Помня в общих чертах историю революции в России, Тим ответствовал:
– Там сейчас одному Богу ведомо, что творится… А тогда – ну что, фронт как фронт. Я-то в окопах сидел…
– Понятно. Скучная была, наверно, жизнь, не то, что у нас, летунов! – прокомментировал Тимоти–старший с нотками снобизма в голосе – Ну ладно, (кхе-кхе!) пошли, я тебя, наконец, семейству представлю! – сказав так, майор отворил перед Тимом зеркальную дверь. За ней оказалась небольшая гостиная, обставленная легкой плетеной мебелью, полная народу. В углу пылал камин.

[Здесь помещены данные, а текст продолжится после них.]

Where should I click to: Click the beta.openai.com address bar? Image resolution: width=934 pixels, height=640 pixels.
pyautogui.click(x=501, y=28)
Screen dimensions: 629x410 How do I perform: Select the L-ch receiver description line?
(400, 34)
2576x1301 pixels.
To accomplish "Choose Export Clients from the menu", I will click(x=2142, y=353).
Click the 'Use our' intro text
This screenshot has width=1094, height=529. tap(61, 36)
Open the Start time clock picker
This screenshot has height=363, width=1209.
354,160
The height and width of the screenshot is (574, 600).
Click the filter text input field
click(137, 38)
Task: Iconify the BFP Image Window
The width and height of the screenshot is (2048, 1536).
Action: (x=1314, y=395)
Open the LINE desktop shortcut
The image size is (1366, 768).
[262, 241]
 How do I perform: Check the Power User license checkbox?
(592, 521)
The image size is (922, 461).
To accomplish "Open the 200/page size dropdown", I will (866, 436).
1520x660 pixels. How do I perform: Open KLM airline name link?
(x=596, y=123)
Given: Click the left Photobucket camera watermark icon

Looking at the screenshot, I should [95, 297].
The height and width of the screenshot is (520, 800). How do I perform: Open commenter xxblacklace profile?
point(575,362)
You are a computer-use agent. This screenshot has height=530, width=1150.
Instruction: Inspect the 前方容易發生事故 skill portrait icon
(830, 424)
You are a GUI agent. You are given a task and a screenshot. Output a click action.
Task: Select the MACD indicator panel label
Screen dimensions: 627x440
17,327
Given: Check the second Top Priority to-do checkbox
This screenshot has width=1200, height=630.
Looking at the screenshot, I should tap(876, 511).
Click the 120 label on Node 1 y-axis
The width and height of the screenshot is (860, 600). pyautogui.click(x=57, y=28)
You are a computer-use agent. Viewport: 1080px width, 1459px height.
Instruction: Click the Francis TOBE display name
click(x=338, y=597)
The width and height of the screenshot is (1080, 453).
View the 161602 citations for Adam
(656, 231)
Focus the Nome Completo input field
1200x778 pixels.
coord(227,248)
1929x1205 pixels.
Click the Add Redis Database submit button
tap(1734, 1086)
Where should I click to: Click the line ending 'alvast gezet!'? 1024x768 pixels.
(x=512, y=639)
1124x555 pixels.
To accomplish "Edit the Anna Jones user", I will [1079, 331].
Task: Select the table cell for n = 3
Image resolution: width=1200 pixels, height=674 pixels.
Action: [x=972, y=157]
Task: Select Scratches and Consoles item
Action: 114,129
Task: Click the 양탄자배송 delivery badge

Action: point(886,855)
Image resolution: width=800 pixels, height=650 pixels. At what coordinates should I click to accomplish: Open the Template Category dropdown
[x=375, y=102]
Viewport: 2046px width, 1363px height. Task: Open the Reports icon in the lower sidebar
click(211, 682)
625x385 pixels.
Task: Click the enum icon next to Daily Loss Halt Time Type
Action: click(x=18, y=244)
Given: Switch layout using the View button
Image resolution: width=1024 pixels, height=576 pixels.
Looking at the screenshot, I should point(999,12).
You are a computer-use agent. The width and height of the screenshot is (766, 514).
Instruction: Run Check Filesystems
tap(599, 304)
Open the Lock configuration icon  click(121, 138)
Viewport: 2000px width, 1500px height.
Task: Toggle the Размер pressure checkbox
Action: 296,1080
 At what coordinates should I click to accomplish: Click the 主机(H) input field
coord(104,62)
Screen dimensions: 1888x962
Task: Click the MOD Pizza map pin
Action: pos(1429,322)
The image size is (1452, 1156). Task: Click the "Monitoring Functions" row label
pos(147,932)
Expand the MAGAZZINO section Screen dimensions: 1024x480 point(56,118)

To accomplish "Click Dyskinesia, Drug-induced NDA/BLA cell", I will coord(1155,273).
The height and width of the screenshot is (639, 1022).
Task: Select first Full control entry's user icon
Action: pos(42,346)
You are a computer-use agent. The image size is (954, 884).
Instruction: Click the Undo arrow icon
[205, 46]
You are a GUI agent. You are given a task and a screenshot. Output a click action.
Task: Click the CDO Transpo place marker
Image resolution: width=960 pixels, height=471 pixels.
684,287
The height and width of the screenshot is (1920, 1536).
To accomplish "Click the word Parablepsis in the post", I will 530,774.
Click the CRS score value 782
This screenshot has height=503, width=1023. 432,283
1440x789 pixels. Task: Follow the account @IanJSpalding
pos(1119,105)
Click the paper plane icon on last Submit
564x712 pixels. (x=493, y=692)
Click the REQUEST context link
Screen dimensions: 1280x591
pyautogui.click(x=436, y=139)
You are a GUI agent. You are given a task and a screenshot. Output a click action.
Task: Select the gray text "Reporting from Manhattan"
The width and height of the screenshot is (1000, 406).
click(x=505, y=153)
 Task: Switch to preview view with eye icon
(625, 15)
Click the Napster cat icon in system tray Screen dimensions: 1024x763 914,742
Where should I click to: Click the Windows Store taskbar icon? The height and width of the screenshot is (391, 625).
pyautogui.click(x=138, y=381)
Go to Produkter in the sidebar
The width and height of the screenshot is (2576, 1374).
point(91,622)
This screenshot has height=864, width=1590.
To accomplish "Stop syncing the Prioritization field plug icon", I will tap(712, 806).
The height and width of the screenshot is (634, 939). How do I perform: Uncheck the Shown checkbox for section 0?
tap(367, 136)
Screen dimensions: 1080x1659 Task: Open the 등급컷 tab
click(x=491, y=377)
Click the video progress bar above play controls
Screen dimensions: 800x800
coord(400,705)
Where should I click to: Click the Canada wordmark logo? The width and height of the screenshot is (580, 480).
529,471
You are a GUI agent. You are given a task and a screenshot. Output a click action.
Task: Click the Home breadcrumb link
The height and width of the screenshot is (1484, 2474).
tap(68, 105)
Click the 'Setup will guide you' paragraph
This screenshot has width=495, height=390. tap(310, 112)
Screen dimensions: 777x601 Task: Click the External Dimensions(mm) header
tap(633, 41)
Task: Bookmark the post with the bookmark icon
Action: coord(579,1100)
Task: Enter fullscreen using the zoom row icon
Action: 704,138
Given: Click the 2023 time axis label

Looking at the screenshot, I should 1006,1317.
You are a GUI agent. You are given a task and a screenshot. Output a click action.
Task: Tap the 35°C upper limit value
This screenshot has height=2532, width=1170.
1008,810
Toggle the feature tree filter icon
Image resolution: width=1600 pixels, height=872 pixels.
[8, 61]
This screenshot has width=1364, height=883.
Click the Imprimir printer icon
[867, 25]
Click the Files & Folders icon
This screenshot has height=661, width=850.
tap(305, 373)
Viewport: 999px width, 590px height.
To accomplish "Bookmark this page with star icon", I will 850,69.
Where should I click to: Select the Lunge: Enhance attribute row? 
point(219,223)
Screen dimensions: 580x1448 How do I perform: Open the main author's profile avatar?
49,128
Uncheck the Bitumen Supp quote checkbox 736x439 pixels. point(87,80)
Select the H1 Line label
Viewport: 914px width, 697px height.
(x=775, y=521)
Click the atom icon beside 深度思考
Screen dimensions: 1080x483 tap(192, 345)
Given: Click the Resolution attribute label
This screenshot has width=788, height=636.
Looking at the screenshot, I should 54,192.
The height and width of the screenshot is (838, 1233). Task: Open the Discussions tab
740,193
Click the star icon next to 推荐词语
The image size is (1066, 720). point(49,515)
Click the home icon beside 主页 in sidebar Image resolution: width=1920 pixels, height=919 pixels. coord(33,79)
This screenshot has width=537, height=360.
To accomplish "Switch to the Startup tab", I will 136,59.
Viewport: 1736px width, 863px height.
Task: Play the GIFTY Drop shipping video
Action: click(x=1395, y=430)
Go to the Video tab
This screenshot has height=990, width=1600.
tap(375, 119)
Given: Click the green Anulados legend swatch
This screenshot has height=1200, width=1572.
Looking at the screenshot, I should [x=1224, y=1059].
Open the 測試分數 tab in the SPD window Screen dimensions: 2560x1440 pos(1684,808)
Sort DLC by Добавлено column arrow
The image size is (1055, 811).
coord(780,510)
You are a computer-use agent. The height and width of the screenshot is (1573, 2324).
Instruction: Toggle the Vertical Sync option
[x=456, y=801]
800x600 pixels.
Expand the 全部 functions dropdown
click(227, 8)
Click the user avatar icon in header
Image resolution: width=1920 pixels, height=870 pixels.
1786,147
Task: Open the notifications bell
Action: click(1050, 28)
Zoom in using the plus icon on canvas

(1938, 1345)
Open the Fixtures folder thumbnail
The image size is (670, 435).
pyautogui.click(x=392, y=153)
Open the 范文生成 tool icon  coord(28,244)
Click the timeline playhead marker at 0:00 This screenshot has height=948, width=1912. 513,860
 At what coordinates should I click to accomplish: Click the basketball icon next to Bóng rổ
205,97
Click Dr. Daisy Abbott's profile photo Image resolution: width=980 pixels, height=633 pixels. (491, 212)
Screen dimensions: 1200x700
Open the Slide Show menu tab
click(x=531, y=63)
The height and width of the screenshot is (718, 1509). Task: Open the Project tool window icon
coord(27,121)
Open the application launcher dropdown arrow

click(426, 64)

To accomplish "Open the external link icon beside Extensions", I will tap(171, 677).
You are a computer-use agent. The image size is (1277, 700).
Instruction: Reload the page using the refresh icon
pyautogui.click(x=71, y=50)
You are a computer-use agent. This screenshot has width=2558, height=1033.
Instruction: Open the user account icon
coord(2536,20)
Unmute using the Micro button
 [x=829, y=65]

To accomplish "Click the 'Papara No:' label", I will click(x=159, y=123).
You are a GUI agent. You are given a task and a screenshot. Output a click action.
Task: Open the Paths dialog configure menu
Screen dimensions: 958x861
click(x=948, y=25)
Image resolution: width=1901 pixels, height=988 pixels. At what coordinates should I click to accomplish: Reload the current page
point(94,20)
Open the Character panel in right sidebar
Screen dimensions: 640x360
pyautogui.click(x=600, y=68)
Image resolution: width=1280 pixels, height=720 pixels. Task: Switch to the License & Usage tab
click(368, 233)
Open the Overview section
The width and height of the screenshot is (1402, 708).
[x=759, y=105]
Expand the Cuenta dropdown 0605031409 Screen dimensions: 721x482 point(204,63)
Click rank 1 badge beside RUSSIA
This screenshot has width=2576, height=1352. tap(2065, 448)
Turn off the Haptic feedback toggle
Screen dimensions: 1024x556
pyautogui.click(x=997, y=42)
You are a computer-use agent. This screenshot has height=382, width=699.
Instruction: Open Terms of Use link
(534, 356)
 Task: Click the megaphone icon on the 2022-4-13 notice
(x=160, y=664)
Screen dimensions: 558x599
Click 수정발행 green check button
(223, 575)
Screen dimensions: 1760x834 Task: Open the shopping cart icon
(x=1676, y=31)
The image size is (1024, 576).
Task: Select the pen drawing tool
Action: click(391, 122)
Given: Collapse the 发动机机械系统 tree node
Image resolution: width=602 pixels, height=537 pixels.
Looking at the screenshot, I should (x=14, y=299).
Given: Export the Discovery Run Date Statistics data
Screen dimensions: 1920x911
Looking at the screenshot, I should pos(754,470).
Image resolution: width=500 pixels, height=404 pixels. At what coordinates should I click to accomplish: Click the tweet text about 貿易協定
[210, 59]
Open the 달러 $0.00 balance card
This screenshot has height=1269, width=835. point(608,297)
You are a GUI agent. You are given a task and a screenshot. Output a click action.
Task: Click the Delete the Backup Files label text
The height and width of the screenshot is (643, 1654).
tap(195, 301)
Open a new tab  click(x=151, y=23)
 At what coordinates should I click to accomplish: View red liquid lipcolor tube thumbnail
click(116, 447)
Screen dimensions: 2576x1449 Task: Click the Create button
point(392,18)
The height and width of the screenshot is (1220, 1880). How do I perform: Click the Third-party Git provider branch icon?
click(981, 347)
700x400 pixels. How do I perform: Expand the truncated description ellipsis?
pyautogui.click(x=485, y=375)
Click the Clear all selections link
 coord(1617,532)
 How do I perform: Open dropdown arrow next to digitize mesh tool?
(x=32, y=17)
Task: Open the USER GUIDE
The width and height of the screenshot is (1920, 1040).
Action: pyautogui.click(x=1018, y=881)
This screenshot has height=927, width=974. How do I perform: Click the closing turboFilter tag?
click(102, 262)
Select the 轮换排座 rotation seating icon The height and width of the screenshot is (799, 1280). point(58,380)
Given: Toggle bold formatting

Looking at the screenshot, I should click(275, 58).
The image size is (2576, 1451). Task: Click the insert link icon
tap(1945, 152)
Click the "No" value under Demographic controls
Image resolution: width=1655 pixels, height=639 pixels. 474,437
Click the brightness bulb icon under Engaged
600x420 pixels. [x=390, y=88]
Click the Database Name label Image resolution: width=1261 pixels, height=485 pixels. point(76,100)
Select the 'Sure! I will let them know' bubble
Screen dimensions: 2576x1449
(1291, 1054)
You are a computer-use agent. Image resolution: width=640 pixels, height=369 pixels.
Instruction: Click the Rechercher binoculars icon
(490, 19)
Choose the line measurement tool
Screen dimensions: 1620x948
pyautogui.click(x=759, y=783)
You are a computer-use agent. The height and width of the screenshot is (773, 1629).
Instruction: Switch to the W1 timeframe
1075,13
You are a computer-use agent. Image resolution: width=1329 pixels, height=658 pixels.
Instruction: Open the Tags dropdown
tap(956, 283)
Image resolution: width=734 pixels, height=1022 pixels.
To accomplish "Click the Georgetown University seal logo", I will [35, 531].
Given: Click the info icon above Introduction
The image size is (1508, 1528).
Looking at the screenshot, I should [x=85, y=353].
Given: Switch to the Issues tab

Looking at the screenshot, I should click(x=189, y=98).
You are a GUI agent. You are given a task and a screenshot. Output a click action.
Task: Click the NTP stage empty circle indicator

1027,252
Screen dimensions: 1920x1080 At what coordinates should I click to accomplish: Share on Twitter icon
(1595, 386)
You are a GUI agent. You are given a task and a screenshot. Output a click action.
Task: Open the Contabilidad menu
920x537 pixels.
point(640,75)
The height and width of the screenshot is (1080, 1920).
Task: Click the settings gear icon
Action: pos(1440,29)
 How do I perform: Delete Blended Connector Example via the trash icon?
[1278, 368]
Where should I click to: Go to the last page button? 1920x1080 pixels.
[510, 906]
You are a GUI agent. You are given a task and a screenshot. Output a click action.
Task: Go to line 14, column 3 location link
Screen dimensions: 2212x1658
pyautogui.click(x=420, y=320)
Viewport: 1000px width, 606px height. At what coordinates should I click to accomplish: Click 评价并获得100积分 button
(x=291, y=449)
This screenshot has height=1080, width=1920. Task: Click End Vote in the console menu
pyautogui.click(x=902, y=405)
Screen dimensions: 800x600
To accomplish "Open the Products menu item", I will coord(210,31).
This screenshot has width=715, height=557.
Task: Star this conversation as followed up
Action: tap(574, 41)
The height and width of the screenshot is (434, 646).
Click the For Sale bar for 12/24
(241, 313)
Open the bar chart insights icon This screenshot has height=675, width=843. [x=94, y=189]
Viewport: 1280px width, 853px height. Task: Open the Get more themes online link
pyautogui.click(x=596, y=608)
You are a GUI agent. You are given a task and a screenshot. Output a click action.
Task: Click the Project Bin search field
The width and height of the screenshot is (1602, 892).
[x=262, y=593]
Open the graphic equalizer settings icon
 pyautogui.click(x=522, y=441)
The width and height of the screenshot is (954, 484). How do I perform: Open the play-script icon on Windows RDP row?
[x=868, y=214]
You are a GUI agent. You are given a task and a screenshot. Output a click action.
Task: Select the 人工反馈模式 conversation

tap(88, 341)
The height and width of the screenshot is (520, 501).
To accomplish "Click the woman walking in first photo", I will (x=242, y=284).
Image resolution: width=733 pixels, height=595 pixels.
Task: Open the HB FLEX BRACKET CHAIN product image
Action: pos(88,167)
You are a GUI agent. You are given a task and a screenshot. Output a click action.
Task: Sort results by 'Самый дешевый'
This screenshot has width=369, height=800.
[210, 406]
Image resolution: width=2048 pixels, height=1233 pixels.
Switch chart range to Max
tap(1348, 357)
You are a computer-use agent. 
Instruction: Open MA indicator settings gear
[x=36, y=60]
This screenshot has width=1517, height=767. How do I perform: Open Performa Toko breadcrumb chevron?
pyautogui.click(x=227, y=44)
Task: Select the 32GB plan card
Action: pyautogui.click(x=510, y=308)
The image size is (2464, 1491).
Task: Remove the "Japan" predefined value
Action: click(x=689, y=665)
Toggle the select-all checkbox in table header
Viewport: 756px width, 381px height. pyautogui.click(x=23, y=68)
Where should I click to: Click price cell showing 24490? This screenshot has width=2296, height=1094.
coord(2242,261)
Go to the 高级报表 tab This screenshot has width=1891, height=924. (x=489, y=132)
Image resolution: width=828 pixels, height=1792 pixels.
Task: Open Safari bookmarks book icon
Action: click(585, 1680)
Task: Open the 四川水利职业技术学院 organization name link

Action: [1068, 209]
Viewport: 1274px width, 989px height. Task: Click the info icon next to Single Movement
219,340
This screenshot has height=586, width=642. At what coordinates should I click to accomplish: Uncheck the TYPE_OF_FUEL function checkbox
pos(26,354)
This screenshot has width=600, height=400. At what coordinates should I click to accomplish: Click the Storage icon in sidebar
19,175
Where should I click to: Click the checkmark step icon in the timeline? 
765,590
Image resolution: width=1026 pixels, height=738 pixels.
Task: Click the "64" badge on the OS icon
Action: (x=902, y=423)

У Тима зарябило в глазах от одежд, которые можно было увидеть, разве что, в исторических мелодрамах: мужчины во фрачных парах, в сюртуках, в смокингах, женщины в пышных платьях – воланах без кринолинов, вышедших из моды в Сэнгамоне как раз во втором десятилетии прошлого века. Хе, вон у той рыженькой очаровашки, стоящей в профиль, под платьем, никак, турнюр одет! Не может попка так зазывно торчать сама по себе. А вот эта старушенция, с неприятным выражением на крючконосом ведьминском лице, явно носит парик… Тим – младший озирался вокруг, стремясь углядеть хоть какое-то минимальное несоответствие эпохе, которое бы выдало ПОСТАНОВОЧНОСТЬ действия. Картина или фото с современным пейзажем, деталь мебели, ваза, чашка, телефон – ну хоть что-нибудь, выпадающее из образа! Тим знал, что хоть в одной мелочи прокалываются даже постановщики сверхдорогих исторических фильмов. Но вокруг себя он не видел ни единой зацепочки! Ни-че-го! И потом, в пятницу за забором был захламленный пустырь, там не суетились киношники, не велось ничего похожего на работы по возведению бутафорского дома. Теперь же вместо пустыря он ясно видел за окном лужайку с аккуратно подстриженной травкой и гаревой дорожкой, обложенной розовым бордюрным камнем. Да и дом отнюдь не производил впечатления бутафории. Применив бритву Оккама, получаем вывод: либо все окружающее – глюк, либо Тим действительно очутился в прошлом.